Prozess am Landgericht Stuttgart Angeklagte bestreiten versuchte Tötung

Die Angeklagten bestreiten vor Gericht die Tatvorwürfe. Foto: Roberto Bulgrin

Bei einer gewaltsamen Auseinandersetzung im Februar wurden in Plochingen zwei Männer im Alter von 21 und 29 Jahren schwer mit Messerstichen verletzt. Die Angeklagten haben nun zugegeben, sich in der Nähe des Tatorts aufgehalten zu haben, leugnen aber, an der Tat beteiligt gewesen zu sein.

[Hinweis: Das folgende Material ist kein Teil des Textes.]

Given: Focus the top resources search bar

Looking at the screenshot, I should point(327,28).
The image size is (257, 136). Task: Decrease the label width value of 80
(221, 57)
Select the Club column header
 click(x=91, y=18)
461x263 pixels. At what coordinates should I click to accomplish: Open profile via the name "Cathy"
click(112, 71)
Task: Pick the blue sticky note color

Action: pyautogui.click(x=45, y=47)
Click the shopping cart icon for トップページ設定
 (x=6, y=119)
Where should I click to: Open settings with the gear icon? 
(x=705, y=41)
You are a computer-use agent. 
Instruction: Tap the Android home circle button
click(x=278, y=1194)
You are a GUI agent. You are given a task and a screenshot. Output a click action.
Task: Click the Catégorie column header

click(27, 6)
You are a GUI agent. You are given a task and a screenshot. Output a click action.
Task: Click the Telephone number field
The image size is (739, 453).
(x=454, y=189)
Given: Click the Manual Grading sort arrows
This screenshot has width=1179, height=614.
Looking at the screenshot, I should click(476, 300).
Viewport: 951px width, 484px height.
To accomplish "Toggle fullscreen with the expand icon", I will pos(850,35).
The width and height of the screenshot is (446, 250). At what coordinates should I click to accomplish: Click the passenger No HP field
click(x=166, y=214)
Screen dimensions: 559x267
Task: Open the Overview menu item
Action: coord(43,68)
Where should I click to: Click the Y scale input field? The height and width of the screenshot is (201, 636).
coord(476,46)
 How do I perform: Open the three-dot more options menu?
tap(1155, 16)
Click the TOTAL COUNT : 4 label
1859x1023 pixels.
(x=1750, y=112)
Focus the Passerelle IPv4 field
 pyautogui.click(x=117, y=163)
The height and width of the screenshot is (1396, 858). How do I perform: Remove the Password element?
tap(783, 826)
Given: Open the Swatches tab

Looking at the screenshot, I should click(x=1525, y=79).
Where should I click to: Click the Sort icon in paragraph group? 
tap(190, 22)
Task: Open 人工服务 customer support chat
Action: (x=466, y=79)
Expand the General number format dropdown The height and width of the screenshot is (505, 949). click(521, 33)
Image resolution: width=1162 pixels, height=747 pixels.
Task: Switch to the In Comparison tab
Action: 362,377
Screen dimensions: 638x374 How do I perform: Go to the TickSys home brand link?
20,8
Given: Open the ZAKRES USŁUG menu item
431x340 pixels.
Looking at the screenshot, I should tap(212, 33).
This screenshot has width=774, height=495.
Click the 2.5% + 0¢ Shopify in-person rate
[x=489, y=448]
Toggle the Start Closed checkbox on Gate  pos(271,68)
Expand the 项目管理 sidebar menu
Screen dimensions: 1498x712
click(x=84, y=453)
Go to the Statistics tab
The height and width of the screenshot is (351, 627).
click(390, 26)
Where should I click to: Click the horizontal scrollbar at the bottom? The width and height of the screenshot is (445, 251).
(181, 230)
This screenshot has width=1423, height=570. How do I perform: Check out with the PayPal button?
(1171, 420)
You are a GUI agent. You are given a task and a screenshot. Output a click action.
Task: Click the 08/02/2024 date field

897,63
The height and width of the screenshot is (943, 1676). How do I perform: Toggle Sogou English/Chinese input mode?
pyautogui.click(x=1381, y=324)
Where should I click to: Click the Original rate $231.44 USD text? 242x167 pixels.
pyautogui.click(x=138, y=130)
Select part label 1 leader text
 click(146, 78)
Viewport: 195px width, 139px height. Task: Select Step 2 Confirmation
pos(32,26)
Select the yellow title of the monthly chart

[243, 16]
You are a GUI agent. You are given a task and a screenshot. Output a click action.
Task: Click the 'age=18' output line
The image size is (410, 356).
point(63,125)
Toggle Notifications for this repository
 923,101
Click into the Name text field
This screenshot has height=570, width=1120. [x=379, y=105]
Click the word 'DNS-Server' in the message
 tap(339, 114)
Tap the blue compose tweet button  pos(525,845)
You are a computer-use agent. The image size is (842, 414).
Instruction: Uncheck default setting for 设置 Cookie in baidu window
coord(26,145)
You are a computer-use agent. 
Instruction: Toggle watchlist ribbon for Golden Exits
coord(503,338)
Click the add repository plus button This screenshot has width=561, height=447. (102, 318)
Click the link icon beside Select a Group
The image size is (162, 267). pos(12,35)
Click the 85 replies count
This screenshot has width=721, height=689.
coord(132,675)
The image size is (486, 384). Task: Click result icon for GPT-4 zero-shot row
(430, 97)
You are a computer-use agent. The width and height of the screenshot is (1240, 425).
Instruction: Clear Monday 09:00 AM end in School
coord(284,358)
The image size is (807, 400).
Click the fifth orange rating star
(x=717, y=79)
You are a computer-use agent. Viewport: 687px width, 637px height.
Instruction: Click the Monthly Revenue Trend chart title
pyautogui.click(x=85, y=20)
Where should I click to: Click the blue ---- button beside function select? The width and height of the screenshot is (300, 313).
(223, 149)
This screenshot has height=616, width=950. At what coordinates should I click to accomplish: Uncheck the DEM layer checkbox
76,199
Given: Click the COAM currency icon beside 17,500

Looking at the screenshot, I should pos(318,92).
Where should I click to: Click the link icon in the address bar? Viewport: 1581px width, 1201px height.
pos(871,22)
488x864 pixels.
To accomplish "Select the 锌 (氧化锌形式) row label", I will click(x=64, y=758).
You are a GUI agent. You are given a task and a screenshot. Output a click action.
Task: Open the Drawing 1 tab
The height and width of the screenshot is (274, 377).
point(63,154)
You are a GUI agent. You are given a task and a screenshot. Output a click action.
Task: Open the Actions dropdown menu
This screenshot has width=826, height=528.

Reporterin: Simone Weiß (swe)

Plochingen - In den Prozess um eine gewaltsame Auseinandersetzung auf offener Straße, bei der im Februar in Plochingen ein 21- und ein 29-Jähriger schwer verletzt wurden, kommt Bewegung. Vor dem Stuttgarter Landgericht verlasen Verteidiger von zwei der Angeklagten Erklärungen ihrer Mandanten. Beide geben demnach zu, am Tattag in der Nähe des Tatorts rund um die Bahnhofstraße und die Esslinger Straße gewesen zu sein. Eine Beteiligung an den Angriffen bestreiten sie aber.

 

Bei der Durchsuchung der elterlichen Wohnung eines der drei Angeklagten in Plochingen waren Polizisten nach dem Vorfall fündig geworden. Einer der Beamten sagte im Zeugenstand, im Zimmer des Beschuldigten seien eine Armbrust mit Pfeilen und ein Poster der 2013 verbotenen Bande „Red Legion“ gefunden worden. Dennoch bestritt der Angeklagte in der von seinem Verteidiger verlesenen Erklärung, mit der rockerähnlichen Straßengang in Verbindung zu stehen. Als sie verboten wurde, sei er erst zwölf Jahre alt gewesen. Und er habe zwar am Tattag mitbekommen, dass zwei seiner Freunde einem gemeinsamen Bekannten, mit dem sie offensichtlich in einen Streit verwickelt gewesen seien, im weiteren Umfeld des Bahnhofs eine Abreibung erteilen wollten. Obwohl auch er nicht gut auf diesen Bekannten zu sprechen gewesen sei, sei er jedoch nicht mitgegangen, da er an einer Magenkrankheit leide und Beschwerden gehabt habe.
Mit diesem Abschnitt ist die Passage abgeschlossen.